• _Instructions to follow_
Write out the items below word for word, starting at the line with "Task: Collapse the Data" and running through the line with "pyautogui.click(x=509, y=12)", both included, and nothing else.
— start —
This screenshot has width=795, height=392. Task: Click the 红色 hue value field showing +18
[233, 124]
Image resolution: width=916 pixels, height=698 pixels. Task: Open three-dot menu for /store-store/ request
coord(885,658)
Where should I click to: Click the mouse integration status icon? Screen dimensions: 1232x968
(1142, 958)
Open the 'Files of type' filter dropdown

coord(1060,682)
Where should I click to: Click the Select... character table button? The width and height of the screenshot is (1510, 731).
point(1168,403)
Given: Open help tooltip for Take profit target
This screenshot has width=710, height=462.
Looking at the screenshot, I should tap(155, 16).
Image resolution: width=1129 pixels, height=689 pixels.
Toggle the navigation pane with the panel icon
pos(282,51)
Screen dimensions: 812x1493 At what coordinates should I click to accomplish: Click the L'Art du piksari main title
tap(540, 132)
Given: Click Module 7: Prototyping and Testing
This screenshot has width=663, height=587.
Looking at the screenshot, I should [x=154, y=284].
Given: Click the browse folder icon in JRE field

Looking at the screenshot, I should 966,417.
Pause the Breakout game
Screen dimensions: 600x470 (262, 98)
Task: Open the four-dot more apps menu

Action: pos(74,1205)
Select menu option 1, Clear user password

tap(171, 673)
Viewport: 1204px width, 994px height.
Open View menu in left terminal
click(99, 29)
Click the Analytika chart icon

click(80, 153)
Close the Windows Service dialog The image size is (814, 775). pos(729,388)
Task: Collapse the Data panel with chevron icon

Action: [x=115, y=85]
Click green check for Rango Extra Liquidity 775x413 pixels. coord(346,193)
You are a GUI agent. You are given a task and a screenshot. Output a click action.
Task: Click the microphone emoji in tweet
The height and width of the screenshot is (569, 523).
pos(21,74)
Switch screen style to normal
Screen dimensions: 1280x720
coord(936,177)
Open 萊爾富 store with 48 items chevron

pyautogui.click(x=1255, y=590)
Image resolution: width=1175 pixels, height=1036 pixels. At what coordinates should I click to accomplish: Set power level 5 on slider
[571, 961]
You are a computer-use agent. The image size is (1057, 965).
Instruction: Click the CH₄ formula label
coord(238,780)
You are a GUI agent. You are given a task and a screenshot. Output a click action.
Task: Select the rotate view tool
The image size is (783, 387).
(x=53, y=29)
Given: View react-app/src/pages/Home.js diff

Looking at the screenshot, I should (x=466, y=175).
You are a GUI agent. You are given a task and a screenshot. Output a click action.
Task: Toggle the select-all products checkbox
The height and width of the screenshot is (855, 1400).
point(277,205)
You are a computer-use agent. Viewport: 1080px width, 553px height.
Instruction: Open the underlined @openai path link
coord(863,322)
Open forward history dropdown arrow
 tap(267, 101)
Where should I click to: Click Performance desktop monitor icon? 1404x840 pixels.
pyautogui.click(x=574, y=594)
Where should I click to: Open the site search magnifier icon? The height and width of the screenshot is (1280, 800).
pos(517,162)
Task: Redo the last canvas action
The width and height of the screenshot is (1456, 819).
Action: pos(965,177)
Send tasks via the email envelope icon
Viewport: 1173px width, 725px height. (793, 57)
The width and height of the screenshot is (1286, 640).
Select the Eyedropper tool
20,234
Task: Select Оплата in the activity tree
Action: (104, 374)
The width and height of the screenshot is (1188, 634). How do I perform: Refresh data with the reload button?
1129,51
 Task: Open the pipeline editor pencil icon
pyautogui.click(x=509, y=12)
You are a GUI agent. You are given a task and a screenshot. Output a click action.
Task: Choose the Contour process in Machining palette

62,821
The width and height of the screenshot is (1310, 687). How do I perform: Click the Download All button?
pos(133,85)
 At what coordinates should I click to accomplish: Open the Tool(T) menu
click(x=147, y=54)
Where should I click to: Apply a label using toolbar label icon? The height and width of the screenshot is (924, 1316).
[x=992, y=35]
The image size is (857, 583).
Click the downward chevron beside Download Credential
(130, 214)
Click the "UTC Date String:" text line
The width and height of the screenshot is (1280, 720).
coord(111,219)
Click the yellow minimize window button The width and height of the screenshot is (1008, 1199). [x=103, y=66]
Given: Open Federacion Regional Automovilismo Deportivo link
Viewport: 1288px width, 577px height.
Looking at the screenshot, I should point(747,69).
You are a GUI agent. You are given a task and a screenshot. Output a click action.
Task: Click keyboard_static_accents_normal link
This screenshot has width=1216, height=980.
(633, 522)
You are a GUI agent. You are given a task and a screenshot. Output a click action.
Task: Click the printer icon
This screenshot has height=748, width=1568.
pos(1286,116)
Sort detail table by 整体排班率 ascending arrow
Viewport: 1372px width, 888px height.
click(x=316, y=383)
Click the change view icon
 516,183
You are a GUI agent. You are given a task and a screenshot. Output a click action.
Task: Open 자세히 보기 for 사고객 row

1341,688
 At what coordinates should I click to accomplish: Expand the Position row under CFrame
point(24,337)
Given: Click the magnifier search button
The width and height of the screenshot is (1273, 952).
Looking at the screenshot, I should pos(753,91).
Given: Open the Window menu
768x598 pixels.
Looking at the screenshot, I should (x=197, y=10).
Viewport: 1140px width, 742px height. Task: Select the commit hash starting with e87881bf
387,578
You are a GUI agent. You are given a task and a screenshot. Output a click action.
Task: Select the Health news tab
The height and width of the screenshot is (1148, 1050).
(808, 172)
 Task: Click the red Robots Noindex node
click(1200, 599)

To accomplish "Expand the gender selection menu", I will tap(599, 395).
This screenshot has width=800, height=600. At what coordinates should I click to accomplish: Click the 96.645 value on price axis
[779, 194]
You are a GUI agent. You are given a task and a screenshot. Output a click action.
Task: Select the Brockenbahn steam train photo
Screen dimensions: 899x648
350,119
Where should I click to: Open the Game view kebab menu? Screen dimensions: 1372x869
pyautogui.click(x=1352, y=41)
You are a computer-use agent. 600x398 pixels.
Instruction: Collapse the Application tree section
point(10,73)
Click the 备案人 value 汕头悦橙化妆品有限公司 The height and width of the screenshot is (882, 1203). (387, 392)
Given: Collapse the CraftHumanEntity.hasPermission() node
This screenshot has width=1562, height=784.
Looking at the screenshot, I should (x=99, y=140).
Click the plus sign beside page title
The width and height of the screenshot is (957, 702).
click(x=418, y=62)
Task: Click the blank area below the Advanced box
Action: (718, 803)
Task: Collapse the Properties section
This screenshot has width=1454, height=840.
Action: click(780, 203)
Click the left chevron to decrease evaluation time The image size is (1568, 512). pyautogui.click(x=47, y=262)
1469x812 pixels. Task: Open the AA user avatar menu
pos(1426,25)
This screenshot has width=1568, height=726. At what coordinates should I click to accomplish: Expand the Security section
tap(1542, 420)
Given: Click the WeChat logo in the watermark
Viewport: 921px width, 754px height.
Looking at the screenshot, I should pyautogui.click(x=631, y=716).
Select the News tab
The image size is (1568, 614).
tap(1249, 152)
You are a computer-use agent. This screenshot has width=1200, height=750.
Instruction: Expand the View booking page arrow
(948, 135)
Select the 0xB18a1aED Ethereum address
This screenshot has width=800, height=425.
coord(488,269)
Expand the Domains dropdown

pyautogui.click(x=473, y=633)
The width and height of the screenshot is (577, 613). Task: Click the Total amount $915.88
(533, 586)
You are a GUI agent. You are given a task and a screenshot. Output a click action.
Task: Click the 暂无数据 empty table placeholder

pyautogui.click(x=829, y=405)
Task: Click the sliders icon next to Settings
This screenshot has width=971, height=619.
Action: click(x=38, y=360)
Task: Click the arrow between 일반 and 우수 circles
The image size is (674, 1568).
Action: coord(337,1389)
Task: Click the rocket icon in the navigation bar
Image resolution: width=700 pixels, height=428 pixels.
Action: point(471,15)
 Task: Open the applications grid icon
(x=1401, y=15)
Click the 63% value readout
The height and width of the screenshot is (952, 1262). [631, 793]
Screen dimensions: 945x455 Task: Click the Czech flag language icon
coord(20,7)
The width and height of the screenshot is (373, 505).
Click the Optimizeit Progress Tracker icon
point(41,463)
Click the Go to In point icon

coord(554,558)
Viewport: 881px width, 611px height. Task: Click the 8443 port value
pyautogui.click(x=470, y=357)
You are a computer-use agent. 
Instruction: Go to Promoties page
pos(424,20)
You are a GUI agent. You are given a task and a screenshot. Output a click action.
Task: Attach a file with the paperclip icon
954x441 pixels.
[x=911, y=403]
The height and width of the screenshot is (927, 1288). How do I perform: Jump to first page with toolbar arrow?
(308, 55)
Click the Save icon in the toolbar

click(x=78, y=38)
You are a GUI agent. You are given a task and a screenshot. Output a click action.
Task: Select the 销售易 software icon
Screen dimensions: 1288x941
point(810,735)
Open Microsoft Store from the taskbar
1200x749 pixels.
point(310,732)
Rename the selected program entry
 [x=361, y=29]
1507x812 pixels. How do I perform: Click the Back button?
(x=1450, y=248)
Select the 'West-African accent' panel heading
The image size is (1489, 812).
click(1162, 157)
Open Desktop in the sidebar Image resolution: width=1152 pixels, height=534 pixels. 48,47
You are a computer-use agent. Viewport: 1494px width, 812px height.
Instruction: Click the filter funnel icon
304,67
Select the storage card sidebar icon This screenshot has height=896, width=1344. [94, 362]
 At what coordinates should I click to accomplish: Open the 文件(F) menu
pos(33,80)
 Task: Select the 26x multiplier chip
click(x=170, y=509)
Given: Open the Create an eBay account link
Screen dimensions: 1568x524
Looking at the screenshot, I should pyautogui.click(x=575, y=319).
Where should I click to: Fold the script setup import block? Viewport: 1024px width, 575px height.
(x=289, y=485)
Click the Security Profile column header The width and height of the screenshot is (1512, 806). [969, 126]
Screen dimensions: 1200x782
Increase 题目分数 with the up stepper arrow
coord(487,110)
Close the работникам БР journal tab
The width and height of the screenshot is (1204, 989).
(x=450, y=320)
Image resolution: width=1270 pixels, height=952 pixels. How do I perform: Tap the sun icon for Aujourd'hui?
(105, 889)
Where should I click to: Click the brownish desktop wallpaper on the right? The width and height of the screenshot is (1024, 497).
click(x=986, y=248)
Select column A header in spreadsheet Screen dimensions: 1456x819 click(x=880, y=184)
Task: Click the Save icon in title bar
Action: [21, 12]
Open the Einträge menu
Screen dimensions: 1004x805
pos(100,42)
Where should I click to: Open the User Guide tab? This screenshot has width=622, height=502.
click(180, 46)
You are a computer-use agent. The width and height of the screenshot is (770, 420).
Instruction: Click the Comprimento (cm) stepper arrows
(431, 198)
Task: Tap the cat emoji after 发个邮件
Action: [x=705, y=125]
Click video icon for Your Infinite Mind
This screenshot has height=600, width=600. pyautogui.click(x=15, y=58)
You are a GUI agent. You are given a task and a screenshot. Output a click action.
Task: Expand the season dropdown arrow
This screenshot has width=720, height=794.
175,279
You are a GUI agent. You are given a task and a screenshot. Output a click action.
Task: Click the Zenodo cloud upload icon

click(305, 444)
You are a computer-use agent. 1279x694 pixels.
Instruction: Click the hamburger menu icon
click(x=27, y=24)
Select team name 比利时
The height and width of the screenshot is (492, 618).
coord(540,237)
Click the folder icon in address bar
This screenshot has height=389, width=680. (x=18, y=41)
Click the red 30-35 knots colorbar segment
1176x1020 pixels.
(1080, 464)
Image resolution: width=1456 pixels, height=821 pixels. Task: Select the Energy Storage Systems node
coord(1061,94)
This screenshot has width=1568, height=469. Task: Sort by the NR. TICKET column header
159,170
— end —
• _Task result_
Task: Collapse the Data panel with chevron icon

Action: [x=115, y=85]
Click green check for Rango Extra Liquidity 775x413 pixels. coord(346,193)
You are a GUI agent. You are given a task and a screenshot. Output a click action.
Task: Click the microphone emoji in tweet
The height and width of the screenshot is (569, 523).
pos(21,74)
Switch screen style to normal
Screen dimensions: 1280x720
coord(936,177)
Open 萊爾富 store with 48 items chevron

pyautogui.click(x=1255, y=590)
Image resolution: width=1175 pixels, height=1036 pixels. At what coordinates should I click to accomplish: Set power level 5 on slider
[571, 961]
You are a computer-use agent. The image size is (1057, 965).
Instruction: Click the CH₄ formula label
coord(238,780)
You are a GUI agent. You are given a task and a screenshot. Output a click action.
Task: Select the rotate view tool
The image size is (783, 387).
(x=53, y=29)
Given: View react-app/src/pages/Home.js diff

Looking at the screenshot, I should (x=466, y=175).
You are a GUI agent. You are given a task and a screenshot. Output a click action.
Task: Toggle the select-all products checkbox
The height and width of the screenshot is (855, 1400).
point(277,205)
You are a computer-use agent. Viewport: 1080px width, 553px height.
Instruction: Open the underlined @openai path link
coord(863,322)
Open forward history dropdown arrow
 tap(267, 101)
Where should I click to: Click Performance desktop monitor icon? 1404x840 pixels.
pyautogui.click(x=574, y=594)
Where should I click to: Open the site search magnifier icon? The height and width of the screenshot is (1280, 800).
pos(517,162)
Task: Redo the last canvas action
The width and height of the screenshot is (1456, 819).
Action: pos(965,177)
Send tasks via the email envelope icon
Viewport: 1173px width, 725px height. (793, 57)
The width and height of the screenshot is (1286, 640).
Select the Eyedropper tool
20,234
Task: Select Оплата in the activity tree
Action: (104, 374)
The width and height of the screenshot is (1188, 634). How do I perform: Refresh data with the reload button?
1129,51
 Task: Open the pipeline editor pencil icon
pyautogui.click(x=509, y=12)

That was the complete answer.